If you're a reader of Screaming Mimi you probably know that I suffer from Bi-polar disorder type II. If you're interested in reading about bipolar type II you can see my old post here.
There's a Cymbalta commercial that comes on TV and the theme is Depression Hurts. I hate seeing that commercial.
Being trapped in your own head, that is constantly telling you how worthless you are and how much you can't do gets tiring. Fast.
Some days it takes me to the point where I'm unable to function to do even the smallest things like making dinner for my family or unloading the dishwasher.
The chemicals in my brain are different from the norm, it takes me longer to get motivated to do things, if I can do them at all. Leaving the house for any social interaction is hard and actually impossible at times. When taking Oskar for a walk is too daunting for me, I know that I'm having a rough patch. Hello, rough patch.

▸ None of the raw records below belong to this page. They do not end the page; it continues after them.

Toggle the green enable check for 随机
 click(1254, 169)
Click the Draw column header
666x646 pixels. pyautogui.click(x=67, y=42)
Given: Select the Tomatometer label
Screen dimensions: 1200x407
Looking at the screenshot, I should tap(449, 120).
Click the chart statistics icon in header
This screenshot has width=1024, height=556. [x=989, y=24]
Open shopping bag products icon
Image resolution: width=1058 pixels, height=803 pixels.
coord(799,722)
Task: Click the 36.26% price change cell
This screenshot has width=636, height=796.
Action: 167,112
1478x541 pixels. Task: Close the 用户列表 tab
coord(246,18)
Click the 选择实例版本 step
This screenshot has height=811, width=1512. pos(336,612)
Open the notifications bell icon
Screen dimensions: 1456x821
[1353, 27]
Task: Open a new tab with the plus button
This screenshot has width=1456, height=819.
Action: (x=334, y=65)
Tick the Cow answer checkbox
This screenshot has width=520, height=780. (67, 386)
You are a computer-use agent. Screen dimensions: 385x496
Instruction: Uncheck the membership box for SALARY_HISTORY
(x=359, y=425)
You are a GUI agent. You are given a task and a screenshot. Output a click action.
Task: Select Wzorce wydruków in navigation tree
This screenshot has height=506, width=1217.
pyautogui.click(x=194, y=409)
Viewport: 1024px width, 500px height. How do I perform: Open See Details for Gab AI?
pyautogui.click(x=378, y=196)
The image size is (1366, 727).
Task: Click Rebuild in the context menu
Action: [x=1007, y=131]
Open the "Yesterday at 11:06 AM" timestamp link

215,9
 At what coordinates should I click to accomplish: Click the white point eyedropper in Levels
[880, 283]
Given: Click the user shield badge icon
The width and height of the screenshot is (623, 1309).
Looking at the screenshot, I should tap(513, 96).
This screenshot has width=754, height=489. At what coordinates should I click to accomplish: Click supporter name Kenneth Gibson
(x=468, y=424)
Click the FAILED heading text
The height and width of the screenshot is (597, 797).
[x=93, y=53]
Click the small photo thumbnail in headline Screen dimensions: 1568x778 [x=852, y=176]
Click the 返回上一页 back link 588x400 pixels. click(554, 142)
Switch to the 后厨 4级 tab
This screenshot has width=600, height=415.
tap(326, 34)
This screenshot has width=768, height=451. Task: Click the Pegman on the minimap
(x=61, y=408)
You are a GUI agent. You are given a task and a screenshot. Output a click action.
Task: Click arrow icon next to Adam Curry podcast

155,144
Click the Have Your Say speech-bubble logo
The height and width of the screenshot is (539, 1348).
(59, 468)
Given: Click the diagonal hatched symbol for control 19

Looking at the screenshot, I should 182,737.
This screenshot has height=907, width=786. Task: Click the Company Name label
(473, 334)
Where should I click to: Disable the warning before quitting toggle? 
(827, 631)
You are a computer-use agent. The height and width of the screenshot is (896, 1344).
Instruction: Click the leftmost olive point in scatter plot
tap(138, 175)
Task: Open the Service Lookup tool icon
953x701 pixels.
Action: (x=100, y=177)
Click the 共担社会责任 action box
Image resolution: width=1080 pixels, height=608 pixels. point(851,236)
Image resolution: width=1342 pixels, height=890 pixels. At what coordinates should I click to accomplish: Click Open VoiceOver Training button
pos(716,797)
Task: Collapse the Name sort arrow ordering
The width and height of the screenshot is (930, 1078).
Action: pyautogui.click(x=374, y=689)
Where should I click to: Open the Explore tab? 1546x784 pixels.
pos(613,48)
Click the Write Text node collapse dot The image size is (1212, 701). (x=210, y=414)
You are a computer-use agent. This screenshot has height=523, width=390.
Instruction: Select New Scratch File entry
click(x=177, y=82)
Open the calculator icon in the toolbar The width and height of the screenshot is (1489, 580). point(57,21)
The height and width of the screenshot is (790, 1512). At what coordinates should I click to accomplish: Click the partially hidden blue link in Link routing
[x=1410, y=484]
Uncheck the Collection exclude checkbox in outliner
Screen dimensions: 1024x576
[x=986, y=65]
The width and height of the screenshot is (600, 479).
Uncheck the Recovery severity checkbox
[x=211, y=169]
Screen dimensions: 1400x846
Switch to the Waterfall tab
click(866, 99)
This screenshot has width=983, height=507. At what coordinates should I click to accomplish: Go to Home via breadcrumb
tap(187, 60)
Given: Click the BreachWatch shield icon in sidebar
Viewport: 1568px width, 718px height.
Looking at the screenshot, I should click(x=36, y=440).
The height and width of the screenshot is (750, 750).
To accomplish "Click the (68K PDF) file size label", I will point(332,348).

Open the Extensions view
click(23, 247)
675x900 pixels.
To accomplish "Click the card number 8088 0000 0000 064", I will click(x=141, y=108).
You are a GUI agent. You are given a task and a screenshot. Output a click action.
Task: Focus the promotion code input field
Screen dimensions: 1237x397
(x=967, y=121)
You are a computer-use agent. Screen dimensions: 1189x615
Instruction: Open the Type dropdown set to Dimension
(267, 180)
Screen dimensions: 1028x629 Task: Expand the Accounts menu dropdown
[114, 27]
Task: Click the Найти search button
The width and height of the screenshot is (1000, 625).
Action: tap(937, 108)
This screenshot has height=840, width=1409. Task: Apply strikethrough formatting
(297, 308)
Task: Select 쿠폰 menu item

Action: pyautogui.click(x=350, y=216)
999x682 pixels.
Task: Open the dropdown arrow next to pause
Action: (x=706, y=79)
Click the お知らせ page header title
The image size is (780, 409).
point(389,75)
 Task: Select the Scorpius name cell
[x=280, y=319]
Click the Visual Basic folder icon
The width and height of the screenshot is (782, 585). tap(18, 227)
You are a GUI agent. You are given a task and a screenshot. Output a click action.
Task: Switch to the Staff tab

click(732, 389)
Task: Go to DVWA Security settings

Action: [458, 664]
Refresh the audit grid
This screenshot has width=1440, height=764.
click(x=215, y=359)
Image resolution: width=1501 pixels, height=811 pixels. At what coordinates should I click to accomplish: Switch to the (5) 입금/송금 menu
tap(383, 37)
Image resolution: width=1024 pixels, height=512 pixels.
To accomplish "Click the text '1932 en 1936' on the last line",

I got up this morning and went to see my mom. I didn't do any of my other errands, but I did the most important one and enjoyed spending some time with her, seeing some of the things that my grandmother had saved and reading a letter from my mom's grandpa.
As always I'm writing this (somewhat disjointed) post in an ongoing effort to help people understand bipolar, depression, & mania. We're not crazy, we're not lazy, we're hurting and if we're lucky we know that this episode will pass, hopefully sooner rather than later.